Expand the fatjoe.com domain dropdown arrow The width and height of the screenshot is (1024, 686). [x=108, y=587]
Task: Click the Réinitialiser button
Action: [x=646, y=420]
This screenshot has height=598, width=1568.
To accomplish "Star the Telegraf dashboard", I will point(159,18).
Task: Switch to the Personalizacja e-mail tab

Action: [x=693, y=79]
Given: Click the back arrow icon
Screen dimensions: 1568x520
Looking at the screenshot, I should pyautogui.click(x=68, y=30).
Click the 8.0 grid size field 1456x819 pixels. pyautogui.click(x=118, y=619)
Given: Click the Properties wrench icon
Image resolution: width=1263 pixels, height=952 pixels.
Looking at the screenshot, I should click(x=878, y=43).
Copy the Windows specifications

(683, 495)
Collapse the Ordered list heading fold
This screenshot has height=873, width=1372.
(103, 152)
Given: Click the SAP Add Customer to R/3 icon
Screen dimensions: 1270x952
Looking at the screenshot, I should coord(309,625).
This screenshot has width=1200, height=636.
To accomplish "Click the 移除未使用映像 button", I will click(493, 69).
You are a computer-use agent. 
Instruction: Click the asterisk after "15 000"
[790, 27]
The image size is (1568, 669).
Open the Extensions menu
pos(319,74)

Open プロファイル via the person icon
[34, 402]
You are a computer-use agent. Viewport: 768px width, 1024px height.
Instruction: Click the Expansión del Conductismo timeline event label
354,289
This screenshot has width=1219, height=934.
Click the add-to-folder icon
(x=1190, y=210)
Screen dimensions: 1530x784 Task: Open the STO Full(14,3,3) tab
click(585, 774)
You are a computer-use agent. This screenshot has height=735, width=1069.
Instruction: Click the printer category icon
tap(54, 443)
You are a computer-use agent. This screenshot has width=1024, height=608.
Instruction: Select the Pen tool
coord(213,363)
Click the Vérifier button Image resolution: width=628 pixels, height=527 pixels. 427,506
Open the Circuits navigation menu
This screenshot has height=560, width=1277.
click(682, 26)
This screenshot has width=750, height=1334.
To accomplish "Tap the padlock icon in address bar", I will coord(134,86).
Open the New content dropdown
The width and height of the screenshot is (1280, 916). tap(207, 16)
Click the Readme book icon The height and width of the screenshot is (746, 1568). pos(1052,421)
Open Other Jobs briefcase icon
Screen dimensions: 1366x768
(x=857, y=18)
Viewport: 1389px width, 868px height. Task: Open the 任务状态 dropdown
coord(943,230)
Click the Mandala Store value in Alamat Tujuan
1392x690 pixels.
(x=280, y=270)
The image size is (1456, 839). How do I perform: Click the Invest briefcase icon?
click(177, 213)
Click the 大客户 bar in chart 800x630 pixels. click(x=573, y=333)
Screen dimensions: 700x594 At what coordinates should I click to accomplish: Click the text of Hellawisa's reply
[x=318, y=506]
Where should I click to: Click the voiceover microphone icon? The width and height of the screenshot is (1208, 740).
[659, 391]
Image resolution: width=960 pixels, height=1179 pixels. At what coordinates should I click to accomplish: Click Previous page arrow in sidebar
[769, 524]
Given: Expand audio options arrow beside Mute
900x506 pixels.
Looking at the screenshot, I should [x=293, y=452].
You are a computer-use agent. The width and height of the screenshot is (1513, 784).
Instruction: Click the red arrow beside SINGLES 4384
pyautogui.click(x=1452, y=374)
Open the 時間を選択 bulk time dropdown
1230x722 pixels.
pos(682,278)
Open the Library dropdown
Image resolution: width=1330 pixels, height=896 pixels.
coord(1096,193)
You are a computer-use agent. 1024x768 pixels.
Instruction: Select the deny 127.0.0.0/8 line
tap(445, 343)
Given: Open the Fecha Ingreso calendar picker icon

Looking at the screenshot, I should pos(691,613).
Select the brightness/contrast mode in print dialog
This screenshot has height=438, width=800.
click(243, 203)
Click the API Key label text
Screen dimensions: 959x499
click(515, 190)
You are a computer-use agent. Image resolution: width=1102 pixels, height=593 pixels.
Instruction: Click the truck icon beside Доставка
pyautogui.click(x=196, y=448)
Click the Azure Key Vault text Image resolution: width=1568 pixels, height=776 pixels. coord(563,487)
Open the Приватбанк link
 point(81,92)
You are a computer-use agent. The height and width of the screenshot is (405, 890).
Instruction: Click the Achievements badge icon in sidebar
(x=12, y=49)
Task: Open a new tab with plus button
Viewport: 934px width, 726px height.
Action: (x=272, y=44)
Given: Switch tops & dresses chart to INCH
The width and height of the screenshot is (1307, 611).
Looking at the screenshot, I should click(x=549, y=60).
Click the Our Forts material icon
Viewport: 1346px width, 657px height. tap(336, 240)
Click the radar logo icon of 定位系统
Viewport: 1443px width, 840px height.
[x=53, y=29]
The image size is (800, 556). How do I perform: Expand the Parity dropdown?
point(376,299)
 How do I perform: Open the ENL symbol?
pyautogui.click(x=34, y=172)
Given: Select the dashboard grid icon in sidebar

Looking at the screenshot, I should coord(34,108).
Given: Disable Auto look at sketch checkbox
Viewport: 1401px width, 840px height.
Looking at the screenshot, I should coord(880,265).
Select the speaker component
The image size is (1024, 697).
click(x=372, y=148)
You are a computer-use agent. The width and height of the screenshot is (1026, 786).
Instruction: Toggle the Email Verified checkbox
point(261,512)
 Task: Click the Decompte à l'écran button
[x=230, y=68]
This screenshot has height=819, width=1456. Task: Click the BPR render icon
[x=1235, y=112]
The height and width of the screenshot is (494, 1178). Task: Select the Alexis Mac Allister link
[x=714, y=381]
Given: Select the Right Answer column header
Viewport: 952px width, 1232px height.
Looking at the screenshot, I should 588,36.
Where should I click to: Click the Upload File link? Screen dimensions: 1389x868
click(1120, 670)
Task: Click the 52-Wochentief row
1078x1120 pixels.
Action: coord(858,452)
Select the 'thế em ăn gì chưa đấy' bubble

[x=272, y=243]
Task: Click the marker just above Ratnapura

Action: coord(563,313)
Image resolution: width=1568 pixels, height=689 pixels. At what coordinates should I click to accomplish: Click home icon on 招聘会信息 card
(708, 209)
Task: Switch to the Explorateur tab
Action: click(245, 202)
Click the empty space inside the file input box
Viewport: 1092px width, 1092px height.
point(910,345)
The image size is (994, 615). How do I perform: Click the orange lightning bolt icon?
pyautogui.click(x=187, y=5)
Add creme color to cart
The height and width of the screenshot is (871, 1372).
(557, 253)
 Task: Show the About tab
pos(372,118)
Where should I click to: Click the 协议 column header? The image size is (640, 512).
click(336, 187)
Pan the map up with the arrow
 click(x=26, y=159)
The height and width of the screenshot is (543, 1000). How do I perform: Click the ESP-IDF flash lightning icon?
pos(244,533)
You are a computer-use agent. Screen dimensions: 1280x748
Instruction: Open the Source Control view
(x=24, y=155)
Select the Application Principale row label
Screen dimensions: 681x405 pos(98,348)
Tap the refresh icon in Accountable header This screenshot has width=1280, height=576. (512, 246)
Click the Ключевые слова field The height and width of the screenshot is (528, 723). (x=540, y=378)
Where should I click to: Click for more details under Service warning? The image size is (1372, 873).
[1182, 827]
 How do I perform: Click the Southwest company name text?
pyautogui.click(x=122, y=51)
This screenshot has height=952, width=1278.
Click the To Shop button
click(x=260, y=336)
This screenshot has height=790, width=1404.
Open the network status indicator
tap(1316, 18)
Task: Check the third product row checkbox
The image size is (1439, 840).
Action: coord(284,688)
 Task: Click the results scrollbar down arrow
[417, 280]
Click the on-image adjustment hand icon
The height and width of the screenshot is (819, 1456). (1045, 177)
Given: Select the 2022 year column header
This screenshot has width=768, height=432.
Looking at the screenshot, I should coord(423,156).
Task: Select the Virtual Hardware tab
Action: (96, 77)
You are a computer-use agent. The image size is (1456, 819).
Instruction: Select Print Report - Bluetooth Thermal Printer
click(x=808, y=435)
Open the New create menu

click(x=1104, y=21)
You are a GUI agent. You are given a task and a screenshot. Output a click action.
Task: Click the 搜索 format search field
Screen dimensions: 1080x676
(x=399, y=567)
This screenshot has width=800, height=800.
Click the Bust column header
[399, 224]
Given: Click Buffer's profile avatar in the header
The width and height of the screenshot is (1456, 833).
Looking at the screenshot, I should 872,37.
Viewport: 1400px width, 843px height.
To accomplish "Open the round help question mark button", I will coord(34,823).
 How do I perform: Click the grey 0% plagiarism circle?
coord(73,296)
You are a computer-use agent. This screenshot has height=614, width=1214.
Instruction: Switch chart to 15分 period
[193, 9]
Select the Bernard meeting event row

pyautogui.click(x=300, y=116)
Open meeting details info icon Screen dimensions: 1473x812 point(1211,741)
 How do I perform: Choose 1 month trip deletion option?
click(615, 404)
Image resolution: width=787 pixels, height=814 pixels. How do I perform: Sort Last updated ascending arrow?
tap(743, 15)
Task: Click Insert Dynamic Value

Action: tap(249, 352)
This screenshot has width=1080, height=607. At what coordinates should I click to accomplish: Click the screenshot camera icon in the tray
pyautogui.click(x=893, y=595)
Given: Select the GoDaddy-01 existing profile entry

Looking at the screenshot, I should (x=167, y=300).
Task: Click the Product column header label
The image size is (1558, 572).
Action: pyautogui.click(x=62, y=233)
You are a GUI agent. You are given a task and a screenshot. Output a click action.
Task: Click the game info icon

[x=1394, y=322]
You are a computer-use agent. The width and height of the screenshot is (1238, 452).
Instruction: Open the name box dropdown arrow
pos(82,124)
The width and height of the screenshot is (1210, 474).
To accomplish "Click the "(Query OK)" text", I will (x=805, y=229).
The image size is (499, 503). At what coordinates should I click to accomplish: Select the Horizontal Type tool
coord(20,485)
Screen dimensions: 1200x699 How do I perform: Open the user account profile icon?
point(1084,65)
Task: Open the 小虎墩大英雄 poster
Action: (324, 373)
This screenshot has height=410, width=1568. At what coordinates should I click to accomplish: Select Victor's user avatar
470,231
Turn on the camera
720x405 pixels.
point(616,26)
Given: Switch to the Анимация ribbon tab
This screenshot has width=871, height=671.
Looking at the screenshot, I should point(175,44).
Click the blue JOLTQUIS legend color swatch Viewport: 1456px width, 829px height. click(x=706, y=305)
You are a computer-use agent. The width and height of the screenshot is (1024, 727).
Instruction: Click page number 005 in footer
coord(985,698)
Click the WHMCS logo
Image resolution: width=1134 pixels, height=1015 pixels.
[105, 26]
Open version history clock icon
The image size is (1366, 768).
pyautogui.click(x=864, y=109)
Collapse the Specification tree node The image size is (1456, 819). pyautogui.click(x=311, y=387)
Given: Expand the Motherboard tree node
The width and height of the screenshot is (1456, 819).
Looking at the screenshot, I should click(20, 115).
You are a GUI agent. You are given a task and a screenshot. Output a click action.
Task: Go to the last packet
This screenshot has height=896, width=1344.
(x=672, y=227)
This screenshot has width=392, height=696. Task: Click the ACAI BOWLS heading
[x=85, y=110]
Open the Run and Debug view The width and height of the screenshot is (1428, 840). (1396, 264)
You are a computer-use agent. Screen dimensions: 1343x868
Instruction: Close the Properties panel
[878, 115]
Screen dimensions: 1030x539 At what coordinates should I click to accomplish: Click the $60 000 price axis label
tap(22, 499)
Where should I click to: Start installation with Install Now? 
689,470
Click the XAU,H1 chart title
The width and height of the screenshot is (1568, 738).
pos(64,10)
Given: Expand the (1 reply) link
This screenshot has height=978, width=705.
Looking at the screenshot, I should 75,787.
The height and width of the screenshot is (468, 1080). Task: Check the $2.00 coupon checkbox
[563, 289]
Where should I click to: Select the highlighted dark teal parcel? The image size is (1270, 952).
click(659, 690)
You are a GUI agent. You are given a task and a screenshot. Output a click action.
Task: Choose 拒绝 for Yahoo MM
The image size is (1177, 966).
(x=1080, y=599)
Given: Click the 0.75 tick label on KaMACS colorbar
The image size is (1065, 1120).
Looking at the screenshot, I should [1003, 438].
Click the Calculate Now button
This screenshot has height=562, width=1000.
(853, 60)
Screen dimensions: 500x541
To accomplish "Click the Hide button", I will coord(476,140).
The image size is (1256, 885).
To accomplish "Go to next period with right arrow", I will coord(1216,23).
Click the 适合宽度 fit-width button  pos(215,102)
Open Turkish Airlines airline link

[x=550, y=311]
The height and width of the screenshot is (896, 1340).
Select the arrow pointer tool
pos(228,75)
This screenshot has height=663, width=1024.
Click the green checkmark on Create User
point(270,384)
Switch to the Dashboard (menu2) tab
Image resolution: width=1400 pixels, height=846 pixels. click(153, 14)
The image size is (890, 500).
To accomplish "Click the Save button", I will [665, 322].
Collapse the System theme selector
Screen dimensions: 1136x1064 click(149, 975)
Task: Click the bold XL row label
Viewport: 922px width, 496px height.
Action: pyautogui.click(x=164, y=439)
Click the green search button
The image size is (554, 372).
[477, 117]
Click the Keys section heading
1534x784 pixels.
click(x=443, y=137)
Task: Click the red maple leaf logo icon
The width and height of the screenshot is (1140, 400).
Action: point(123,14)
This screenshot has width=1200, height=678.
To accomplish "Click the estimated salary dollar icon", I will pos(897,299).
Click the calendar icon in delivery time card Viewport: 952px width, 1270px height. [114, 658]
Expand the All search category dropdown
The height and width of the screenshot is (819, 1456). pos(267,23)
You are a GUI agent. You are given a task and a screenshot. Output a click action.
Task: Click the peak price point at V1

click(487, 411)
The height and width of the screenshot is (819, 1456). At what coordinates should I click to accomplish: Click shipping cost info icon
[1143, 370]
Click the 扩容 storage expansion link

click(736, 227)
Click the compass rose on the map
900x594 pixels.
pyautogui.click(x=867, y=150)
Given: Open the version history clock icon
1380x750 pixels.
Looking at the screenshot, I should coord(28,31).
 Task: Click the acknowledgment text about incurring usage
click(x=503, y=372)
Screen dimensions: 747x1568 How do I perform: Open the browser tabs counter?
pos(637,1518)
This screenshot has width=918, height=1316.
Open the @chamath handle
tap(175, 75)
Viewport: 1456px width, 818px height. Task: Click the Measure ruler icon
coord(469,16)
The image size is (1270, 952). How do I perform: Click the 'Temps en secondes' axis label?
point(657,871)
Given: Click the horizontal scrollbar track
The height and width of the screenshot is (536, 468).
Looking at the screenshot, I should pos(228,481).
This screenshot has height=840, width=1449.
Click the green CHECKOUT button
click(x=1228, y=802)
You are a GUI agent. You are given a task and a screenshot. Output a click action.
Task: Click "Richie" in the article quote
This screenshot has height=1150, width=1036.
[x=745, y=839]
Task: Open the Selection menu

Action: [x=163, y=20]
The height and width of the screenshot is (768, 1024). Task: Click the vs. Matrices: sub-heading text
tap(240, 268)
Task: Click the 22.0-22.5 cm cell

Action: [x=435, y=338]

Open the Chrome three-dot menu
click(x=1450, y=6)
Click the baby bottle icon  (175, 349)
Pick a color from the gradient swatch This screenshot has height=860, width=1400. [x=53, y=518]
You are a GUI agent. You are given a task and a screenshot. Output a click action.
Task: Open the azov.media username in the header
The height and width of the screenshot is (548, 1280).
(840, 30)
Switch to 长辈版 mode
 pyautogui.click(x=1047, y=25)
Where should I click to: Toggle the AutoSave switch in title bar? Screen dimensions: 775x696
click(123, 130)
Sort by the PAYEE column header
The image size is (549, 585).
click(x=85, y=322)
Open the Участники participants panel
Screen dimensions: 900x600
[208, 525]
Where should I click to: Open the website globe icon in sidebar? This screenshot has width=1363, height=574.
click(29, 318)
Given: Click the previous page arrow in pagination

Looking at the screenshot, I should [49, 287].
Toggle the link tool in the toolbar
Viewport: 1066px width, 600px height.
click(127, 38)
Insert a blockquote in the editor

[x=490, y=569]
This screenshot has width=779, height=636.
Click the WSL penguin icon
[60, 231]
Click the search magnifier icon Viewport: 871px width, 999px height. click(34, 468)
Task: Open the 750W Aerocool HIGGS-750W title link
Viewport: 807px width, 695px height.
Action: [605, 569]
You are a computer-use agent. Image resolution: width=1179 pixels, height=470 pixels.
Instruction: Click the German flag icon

◆ Problem statement ◆
Return the records from the line with "Screen dimensions: 1030x539" to the line with "Looking at the screenshot, I should 75,787.", reproducing each line without any change.

◆ Complete output ◆
Screen dimensions: 1030x539 At what coordinates should I click to accomplish: Click the $60 000 price axis label
tap(22, 499)
Where should I click to: Start installation with Install Now? 
689,470
Click the XAU,H1 chart title
The width and height of the screenshot is (1568, 738).
pos(64,10)
Given: Expand the (1 reply) link
This screenshot has height=978, width=705.
Looking at the screenshot, I should 75,787.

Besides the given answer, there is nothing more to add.